Convertissez en tableau Markdown à deux colonnes, « Numéro » et « Ligne », la partie des données qui s'ouvre sur la ligne contenant « Task: Open the Quantity dropdown » et se clôt sur celle contenant « will (x=613, y=422). », ces deux lignes comprises. Numérotez chaque ligne et laissez de côté les lignes vides.

======== JEU DE DONNÉES ========

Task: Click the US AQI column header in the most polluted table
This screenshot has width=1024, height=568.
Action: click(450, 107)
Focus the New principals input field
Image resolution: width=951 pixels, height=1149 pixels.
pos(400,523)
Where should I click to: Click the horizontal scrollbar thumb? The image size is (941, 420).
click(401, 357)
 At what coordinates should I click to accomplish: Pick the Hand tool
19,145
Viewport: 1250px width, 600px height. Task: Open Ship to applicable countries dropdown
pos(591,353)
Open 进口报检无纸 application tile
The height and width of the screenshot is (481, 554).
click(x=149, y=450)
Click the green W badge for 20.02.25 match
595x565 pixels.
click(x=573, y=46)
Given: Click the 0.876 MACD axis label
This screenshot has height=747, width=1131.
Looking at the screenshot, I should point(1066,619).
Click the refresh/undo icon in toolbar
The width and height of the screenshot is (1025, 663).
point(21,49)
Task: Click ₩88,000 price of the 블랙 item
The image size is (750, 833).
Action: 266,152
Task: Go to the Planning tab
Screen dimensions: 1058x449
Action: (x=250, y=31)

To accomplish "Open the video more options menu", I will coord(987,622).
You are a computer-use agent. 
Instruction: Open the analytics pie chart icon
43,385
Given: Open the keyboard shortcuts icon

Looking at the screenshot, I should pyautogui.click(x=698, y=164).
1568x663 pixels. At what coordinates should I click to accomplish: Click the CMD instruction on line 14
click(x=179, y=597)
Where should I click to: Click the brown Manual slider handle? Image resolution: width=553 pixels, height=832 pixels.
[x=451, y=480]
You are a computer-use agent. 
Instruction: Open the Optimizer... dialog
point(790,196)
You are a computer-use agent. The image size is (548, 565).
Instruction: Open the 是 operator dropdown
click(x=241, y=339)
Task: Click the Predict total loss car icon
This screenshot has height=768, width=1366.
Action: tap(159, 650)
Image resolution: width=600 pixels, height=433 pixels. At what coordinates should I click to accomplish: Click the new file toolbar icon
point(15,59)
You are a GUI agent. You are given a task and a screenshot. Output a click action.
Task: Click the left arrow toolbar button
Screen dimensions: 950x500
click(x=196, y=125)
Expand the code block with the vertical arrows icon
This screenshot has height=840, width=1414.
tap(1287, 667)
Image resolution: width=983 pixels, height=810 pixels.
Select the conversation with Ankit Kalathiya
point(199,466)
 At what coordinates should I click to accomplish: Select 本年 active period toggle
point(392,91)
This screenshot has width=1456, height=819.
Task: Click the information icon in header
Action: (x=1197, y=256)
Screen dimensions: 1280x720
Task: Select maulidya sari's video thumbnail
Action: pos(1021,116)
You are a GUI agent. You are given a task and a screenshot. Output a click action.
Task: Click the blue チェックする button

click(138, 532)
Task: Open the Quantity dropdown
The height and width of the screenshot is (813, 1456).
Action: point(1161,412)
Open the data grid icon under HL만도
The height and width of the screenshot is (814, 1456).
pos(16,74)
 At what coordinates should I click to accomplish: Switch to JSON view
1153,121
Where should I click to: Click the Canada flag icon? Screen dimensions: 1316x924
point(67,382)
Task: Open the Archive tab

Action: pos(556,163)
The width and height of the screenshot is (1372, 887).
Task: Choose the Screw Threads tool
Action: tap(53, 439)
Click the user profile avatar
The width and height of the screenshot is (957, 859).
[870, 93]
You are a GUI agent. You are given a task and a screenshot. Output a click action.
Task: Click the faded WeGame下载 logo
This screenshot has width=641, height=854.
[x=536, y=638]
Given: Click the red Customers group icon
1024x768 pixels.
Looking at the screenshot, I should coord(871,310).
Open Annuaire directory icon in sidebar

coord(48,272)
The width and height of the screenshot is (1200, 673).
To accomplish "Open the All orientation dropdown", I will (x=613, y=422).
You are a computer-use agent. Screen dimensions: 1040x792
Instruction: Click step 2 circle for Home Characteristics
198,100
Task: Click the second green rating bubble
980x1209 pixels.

========

▸ RÉPONSE:
| Numéro | Ligne |
|---|---|
| 1 | Task: Open the Quantity dropdown |
| 2 | The height and width of the screenshot is (813, 1456). |
| 3 | Action: point(1161,412) |
| 4 | Open the data grid icon under HL만도 |
| 5 | The height and width of the screenshot is (814, 1456). |
| 6 | pos(16,74) |
| 7 |  At what coordinates should I click to accomplish: Switch to JSON view |
| 8 | 1153,121 |
| 9 | Where should I click to: Click the Canada flag icon? Screen dimensions: 1316x924 |
| 10 | point(67,382) |
| 11 | Task: Open the Archive tab |
| 12 | Action: pos(556,163) |
| 13 | The width and height of the screenshot is (1372, 887). |
| 14 | Task: Choose the Screw Threads tool |
| 15 | Action: tap(53, 439) |
| 16 | Click the user profile avatar |
| 17 | The width and height of the screenshot is (957, 859). |
| 18 | [870, 93] |
| 19 | You are a GUI agent. You are given a task and a screenshot. Output a click action. |
| 20 | Task: Click the faded WeGame下载 logo |
| 21 | This screenshot has width=641, height=854. |
| 22 | [x=536, y=638] |
| 23 | Given: Click the red Customers group icon |
| 24 | 1024x768 pixels. |
| 25 | Looking at the screenshot, I should coord(871,310). |
| 26 | Open Annuaire directory icon in sidebar |
| 27 | coord(48,272) |
| 28 | The width and height of the screenshot is (1200, 673). |
| 29 | To accomplish "Open the All orientation dropdown", I will (x=613, y=422). |